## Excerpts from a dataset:
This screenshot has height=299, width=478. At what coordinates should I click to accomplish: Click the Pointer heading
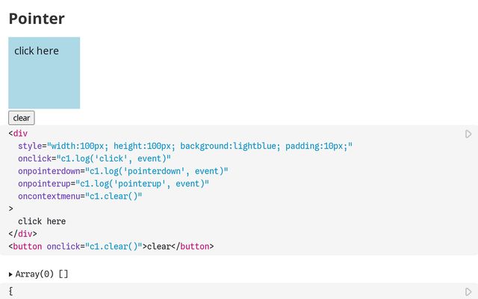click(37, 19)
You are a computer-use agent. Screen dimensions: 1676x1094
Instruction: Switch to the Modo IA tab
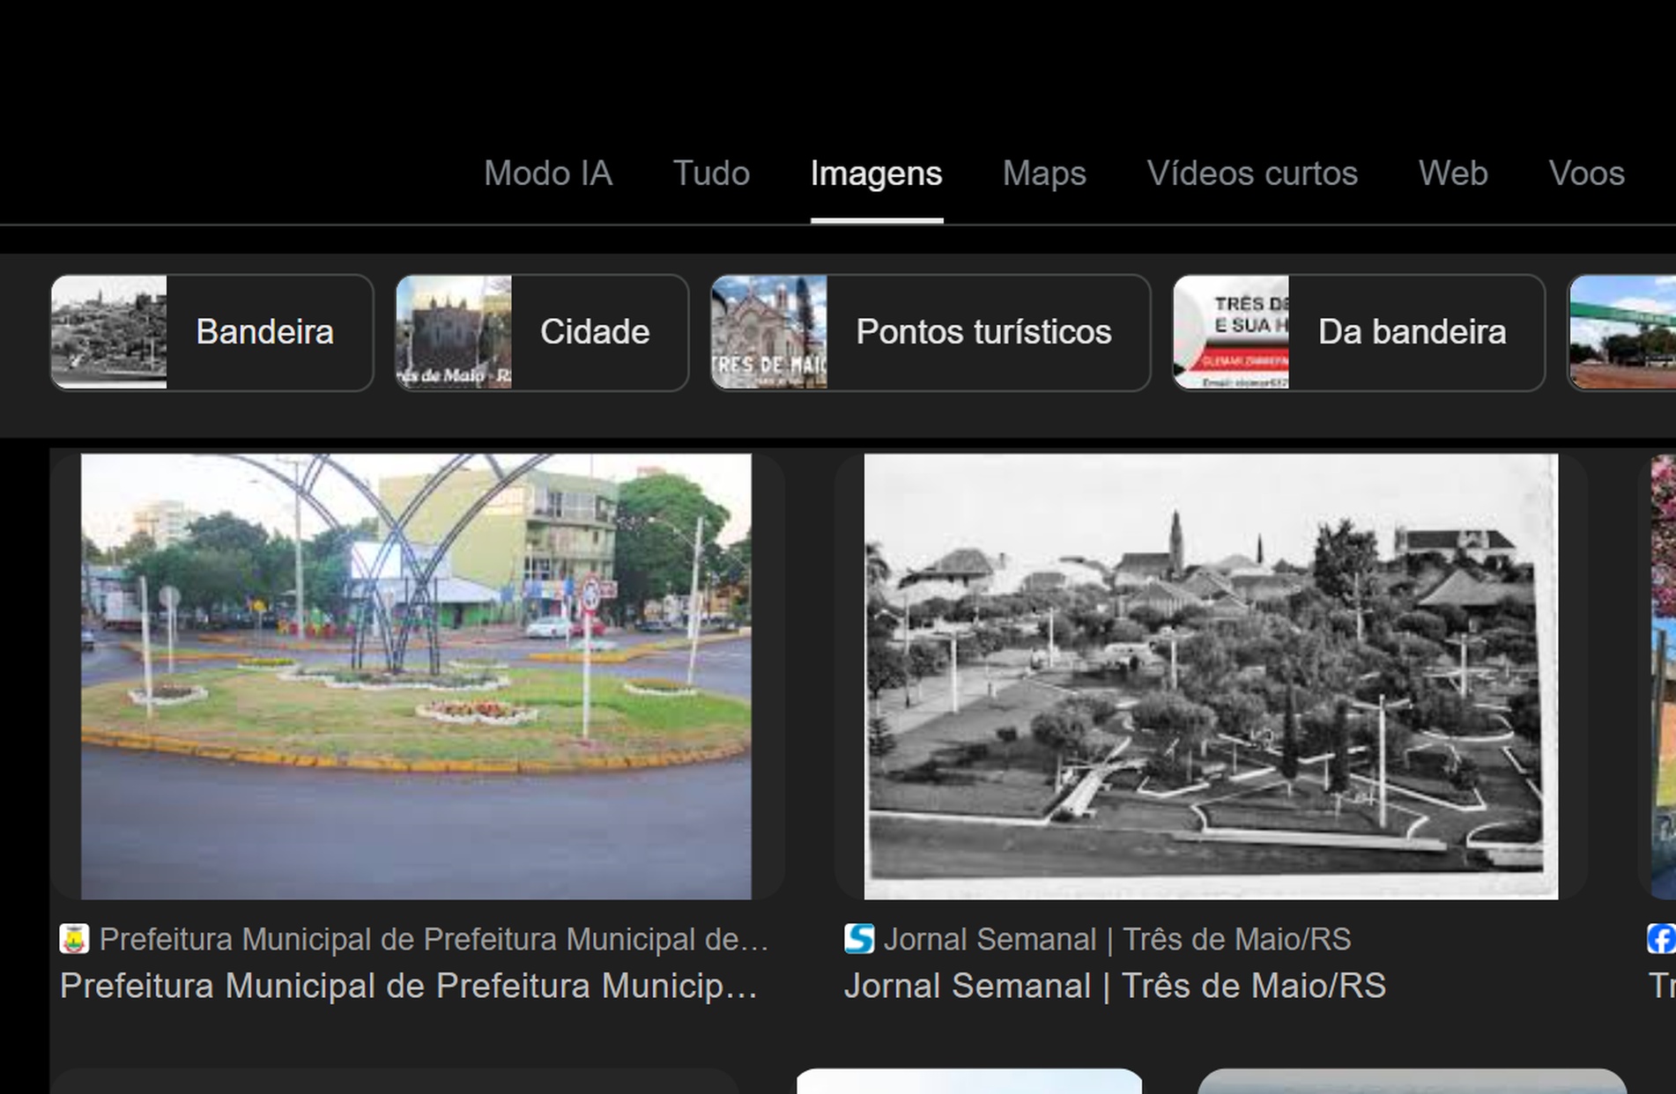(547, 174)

* * *

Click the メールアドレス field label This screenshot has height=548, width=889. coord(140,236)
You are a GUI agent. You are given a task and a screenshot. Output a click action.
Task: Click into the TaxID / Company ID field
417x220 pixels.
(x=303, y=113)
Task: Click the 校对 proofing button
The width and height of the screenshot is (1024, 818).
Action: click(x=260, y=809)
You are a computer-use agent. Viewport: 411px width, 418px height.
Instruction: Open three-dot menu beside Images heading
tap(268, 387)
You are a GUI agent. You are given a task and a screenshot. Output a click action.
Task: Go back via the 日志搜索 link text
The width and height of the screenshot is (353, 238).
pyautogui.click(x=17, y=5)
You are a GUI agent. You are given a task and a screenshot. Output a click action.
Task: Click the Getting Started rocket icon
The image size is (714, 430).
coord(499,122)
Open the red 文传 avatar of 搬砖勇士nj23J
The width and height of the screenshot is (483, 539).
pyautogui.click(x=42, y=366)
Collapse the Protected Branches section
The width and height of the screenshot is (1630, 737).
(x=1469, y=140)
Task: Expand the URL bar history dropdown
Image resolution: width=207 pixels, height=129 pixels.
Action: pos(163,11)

==

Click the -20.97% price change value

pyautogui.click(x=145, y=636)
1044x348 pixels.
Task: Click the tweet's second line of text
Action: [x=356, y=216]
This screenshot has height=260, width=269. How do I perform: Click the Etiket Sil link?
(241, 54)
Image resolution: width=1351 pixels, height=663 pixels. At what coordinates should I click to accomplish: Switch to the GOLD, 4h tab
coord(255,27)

## Task prompt:
The lines sought are those in the data above that include the string "field"; copy each one.

## Your response:
Click the メールアドレス field label This screenshot has height=548, width=889. coord(140,236)
Task: Click into the TaxID / Company ID field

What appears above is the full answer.